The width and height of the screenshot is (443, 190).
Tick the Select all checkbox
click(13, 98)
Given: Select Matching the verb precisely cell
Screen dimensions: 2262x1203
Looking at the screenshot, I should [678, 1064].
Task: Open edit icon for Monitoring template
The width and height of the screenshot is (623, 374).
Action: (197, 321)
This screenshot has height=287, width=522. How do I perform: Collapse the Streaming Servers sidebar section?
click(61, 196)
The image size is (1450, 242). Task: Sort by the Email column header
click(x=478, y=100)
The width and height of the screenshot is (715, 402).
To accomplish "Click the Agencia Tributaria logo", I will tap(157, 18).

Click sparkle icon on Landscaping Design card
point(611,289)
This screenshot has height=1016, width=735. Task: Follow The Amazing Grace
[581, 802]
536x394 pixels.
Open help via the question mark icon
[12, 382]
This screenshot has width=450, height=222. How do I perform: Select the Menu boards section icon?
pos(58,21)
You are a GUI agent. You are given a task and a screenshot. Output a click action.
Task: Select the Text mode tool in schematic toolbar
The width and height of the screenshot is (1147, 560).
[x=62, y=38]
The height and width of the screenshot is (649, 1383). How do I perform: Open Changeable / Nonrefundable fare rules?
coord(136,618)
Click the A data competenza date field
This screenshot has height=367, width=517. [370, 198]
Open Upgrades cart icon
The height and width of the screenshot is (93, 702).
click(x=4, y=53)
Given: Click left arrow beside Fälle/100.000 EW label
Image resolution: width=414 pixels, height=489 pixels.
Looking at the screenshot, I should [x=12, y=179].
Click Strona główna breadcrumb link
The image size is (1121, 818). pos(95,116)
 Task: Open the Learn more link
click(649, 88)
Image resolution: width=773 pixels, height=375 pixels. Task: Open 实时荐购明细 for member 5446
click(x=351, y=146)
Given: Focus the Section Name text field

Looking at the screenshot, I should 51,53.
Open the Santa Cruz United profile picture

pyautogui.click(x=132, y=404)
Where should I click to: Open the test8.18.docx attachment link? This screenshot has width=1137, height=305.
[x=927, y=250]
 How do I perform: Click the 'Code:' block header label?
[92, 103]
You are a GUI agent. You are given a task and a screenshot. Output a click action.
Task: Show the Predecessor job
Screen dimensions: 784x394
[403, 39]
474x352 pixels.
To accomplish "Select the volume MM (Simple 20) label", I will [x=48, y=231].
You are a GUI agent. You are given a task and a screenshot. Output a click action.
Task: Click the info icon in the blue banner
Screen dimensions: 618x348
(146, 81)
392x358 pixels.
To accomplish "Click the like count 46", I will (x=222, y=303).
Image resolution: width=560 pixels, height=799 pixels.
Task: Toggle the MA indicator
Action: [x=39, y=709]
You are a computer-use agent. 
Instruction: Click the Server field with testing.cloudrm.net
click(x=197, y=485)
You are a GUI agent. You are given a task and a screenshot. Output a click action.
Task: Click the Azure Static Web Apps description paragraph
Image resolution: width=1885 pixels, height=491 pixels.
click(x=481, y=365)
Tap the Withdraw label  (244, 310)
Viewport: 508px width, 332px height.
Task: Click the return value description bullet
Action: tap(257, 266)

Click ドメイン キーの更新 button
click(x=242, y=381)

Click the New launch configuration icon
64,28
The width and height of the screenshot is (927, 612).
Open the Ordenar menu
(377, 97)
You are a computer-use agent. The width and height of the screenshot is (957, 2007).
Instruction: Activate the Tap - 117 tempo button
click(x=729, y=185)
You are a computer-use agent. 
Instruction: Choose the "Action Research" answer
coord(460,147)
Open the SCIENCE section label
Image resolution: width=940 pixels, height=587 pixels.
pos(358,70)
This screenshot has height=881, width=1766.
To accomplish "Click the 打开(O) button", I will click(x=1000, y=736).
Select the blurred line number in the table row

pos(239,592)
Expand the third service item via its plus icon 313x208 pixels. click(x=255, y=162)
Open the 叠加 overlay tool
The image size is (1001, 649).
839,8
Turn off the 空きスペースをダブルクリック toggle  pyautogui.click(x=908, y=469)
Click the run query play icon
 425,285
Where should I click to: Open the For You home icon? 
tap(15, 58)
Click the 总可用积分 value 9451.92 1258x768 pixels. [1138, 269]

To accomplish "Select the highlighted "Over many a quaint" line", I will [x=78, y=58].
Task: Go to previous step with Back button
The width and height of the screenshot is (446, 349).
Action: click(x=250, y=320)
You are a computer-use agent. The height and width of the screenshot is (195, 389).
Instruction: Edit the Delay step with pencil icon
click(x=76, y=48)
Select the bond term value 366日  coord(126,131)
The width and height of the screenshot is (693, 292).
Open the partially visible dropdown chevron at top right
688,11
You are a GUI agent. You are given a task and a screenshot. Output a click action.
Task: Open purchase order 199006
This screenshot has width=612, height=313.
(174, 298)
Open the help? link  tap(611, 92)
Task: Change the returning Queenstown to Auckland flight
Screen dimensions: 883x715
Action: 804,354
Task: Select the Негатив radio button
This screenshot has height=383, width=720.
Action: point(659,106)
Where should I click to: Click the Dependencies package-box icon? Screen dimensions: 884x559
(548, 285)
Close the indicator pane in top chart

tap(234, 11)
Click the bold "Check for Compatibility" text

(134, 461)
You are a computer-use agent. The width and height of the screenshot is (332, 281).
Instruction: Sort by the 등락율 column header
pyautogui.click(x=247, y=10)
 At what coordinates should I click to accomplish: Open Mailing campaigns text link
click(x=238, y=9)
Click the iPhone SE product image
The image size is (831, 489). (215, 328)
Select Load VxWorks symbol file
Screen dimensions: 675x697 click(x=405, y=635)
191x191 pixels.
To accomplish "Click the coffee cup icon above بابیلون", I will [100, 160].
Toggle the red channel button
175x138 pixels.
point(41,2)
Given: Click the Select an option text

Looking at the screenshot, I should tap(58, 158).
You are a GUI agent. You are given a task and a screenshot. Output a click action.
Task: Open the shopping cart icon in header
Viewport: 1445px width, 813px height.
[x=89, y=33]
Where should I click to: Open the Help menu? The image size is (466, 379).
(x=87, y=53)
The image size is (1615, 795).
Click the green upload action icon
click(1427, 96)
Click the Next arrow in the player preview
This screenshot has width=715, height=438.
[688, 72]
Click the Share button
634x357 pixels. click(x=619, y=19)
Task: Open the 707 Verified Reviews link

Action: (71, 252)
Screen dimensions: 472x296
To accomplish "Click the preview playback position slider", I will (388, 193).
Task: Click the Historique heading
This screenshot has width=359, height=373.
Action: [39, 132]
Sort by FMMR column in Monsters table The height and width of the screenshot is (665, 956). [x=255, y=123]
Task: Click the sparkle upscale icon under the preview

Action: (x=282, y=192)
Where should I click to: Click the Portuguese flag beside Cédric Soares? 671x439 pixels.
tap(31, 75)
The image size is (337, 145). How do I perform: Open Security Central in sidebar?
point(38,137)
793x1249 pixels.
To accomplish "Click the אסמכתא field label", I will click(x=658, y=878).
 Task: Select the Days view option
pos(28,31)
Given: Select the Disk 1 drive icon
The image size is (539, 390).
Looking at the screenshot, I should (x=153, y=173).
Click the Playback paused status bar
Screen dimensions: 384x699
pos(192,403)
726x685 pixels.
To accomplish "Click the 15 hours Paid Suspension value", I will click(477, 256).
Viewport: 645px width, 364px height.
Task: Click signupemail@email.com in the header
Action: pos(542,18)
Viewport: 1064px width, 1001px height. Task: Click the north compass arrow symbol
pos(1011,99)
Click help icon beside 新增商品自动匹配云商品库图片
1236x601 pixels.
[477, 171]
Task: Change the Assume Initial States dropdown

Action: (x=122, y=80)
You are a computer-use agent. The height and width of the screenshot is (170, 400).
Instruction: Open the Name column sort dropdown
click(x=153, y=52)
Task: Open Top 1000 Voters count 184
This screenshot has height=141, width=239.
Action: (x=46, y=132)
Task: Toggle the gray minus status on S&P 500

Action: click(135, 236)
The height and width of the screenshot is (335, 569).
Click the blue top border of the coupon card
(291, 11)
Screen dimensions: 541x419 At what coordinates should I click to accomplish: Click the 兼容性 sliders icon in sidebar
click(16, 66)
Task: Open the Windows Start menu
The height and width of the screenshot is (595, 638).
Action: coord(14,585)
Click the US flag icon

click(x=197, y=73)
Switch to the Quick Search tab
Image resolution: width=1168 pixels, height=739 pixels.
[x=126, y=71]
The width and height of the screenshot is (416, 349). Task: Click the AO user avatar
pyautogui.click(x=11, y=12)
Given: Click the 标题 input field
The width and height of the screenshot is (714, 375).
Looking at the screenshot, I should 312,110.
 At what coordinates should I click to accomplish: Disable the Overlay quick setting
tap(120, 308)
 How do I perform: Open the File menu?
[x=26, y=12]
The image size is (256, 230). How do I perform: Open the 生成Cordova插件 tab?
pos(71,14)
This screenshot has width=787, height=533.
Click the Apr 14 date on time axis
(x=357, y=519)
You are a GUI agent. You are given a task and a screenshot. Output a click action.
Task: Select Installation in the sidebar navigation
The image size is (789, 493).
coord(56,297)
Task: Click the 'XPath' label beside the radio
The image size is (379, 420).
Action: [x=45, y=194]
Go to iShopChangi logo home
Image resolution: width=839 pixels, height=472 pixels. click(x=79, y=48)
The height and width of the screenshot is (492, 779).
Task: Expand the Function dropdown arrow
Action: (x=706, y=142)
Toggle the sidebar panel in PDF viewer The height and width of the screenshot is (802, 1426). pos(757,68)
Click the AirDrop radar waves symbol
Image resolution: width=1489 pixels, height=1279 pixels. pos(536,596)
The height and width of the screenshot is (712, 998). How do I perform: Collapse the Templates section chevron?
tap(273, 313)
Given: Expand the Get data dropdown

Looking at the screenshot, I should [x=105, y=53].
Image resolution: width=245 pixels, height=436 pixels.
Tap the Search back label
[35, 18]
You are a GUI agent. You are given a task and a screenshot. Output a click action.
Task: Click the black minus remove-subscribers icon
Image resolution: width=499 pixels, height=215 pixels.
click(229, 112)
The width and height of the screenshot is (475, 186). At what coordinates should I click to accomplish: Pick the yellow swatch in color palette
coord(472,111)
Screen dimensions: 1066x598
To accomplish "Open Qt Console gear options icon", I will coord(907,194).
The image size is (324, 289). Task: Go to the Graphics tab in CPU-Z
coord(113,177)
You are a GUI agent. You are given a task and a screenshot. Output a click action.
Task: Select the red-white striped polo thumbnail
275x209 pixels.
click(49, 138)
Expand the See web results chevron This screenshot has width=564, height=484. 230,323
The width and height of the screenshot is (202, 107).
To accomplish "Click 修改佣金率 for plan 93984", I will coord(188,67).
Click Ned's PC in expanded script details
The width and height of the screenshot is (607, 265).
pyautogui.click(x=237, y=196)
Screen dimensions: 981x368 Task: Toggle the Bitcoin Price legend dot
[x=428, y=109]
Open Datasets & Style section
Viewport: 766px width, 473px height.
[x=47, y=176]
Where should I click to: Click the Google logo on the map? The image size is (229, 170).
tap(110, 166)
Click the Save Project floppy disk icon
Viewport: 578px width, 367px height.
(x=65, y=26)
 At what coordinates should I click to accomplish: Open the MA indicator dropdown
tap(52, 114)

=-=-=

## Problem requirements
Within the records above, count the lines that hold the word "computer" and give only that number.

## Answer area
6